__Aim of the exercise__:
Go to the line containing "The height and width of the screenshot is (603, 1118)." in the records below and print it and every following line exactly, on through the line containing "Task: Open the activities grid icon", then stop.

Data for review START

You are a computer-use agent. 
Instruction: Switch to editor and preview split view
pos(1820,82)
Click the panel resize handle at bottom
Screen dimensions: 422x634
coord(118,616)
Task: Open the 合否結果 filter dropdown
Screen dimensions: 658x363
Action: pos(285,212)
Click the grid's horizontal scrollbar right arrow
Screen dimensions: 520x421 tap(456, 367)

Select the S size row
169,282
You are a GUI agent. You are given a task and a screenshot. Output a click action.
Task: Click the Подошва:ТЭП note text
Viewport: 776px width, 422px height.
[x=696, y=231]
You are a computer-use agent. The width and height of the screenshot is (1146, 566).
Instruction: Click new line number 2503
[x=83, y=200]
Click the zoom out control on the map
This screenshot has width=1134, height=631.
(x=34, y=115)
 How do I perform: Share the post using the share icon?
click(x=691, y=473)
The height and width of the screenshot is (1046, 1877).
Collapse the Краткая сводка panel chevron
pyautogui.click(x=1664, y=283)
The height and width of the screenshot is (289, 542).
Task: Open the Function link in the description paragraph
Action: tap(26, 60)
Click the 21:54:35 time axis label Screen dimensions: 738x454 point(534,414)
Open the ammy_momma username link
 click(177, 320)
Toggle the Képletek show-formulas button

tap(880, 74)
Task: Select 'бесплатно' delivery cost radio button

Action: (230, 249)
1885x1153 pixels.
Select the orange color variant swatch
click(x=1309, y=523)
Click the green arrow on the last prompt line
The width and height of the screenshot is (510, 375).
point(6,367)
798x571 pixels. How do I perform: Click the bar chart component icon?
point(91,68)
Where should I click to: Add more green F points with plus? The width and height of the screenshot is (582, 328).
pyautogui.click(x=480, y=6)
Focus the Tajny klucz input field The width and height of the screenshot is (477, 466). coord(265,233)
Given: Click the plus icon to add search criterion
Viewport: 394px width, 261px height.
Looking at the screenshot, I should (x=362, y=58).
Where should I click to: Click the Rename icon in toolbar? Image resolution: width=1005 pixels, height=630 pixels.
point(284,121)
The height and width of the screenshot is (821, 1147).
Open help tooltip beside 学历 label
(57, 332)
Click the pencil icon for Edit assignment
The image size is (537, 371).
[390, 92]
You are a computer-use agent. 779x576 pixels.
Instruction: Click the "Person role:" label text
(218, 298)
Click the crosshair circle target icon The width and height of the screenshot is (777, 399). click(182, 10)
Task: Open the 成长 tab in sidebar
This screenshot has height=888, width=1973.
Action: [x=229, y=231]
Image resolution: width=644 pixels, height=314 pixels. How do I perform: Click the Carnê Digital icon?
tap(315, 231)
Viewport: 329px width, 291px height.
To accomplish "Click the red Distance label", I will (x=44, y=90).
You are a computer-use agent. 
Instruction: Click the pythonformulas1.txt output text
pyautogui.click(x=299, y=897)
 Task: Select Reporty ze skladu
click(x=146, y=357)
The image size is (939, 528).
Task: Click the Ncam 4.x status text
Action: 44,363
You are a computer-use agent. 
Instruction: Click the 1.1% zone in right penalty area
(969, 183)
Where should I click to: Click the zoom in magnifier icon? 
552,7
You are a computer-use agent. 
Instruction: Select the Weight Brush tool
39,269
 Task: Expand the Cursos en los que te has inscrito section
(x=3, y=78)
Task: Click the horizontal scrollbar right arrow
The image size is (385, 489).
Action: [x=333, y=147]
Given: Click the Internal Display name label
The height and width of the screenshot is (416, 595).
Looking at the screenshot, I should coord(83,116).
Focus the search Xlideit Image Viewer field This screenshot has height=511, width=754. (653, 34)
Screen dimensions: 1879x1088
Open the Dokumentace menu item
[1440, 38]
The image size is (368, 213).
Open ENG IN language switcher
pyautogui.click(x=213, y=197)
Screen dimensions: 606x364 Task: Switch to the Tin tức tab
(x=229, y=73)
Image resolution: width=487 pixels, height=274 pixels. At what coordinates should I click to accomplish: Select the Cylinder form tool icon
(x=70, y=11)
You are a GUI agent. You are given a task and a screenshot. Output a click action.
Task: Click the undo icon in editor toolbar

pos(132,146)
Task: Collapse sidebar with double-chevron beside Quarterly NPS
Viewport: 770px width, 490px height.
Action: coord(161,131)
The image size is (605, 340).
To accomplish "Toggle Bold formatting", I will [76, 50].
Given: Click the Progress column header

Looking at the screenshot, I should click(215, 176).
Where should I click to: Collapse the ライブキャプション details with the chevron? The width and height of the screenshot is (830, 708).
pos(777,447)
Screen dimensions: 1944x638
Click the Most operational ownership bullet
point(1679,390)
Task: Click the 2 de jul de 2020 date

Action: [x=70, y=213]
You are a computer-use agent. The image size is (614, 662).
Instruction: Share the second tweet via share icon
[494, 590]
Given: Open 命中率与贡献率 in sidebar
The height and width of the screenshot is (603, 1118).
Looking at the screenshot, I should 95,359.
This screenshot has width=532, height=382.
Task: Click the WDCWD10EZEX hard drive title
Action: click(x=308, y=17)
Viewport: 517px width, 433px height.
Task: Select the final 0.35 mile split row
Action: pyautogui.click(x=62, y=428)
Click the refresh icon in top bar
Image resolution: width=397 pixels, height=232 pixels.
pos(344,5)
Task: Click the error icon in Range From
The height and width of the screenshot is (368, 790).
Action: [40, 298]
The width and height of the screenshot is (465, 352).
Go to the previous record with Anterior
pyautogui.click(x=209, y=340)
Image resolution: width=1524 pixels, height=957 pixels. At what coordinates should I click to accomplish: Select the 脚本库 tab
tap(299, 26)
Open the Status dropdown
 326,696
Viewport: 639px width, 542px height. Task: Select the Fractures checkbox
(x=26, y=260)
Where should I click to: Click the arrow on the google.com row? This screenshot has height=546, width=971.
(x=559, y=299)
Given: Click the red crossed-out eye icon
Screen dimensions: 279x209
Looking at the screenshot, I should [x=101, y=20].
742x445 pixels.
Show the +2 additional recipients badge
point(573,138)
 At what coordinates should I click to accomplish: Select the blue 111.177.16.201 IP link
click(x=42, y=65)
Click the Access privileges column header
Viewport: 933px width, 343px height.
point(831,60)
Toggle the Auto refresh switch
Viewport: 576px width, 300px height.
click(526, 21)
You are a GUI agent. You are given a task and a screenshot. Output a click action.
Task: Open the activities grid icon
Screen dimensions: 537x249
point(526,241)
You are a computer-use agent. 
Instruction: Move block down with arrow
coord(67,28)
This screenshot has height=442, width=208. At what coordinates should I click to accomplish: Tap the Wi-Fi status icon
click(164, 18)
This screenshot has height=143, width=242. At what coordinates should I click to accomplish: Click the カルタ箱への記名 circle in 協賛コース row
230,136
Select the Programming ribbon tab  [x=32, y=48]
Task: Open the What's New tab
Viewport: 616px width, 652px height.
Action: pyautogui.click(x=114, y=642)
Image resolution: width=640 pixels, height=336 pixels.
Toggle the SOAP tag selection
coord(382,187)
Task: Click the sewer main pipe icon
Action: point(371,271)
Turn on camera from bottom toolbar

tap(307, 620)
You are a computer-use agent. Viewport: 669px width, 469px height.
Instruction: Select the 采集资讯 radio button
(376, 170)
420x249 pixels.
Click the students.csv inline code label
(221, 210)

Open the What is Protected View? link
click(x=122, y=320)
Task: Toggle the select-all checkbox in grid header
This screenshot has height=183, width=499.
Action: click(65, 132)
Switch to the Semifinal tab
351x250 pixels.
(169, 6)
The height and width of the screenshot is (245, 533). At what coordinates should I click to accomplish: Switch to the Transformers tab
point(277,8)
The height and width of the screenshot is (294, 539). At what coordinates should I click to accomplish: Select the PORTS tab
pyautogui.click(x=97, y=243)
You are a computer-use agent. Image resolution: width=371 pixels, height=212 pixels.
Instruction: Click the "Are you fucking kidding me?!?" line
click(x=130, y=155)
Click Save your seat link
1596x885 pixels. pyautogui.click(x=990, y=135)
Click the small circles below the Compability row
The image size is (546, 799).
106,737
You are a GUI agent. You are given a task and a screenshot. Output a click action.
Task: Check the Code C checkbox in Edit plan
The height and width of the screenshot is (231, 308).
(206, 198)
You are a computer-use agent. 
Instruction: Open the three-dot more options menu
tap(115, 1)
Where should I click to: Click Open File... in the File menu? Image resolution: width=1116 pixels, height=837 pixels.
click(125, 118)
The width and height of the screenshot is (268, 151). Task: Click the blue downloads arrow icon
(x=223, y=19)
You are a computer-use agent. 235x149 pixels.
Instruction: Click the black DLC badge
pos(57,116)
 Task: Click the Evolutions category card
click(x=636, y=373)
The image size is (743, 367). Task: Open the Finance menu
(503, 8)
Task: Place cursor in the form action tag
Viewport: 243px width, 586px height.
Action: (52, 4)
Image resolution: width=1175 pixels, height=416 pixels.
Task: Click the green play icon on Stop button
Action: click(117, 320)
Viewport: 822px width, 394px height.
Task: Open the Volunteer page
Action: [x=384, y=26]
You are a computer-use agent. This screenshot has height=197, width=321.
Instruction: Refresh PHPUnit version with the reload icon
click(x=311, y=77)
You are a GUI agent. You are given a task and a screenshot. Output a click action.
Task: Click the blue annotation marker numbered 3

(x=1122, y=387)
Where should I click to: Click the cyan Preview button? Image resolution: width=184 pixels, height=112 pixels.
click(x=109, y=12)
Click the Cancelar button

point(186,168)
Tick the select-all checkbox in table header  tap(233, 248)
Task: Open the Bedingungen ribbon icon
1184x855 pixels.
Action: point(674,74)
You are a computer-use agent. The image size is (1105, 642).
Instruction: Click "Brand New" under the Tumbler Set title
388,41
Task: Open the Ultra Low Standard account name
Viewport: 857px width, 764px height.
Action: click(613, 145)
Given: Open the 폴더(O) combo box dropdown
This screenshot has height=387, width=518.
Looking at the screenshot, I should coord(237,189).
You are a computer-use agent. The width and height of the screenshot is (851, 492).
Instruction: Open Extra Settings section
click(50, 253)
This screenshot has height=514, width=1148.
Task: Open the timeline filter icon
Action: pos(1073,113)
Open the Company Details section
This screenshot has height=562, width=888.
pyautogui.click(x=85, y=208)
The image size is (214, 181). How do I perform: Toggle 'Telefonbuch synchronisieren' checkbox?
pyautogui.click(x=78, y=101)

Data for review END

__Solution for this exercise__:
The height and width of the screenshot is (603, 1118).
Looking at the screenshot, I should 95,359.
This screenshot has width=532, height=382.
Task: Click the WDCWD10EZEX hard drive title
Action: click(x=308, y=17)
Viewport: 517px width, 433px height.
Task: Select the final 0.35 mile split row
Action: pyautogui.click(x=62, y=428)
Click the refresh icon in top bar
Image resolution: width=397 pixels, height=232 pixels.
pos(344,5)
Task: Click the error icon in Range From
The height and width of the screenshot is (368, 790).
Action: [40, 298]
The width and height of the screenshot is (465, 352).
Go to the previous record with Anterior
pyautogui.click(x=209, y=340)
Image resolution: width=1524 pixels, height=957 pixels. At what coordinates should I click to accomplish: Select the 脚本库 tab
tap(299, 26)
Open the Status dropdown
 326,696
Viewport: 639px width, 542px height. Task: Select the Fractures checkbox
(x=26, y=260)
Where should I click to: Click the arrow on the google.com row? This screenshot has height=546, width=971.
(x=559, y=299)
Given: Click the red crossed-out eye icon
Screen dimensions: 279x209
Looking at the screenshot, I should [x=101, y=20].
742x445 pixels.
Show the +2 additional recipients badge
point(573,138)
 At what coordinates should I click to accomplish: Select the blue 111.177.16.201 IP link
click(x=42, y=65)
Click the Access privileges column header
Viewport: 933px width, 343px height.
point(831,60)
Toggle the Auto refresh switch
Viewport: 576px width, 300px height.
click(526, 21)
You are a GUI agent. You are given a task and a screenshot. Output a click action.
Task: Open the activities grid icon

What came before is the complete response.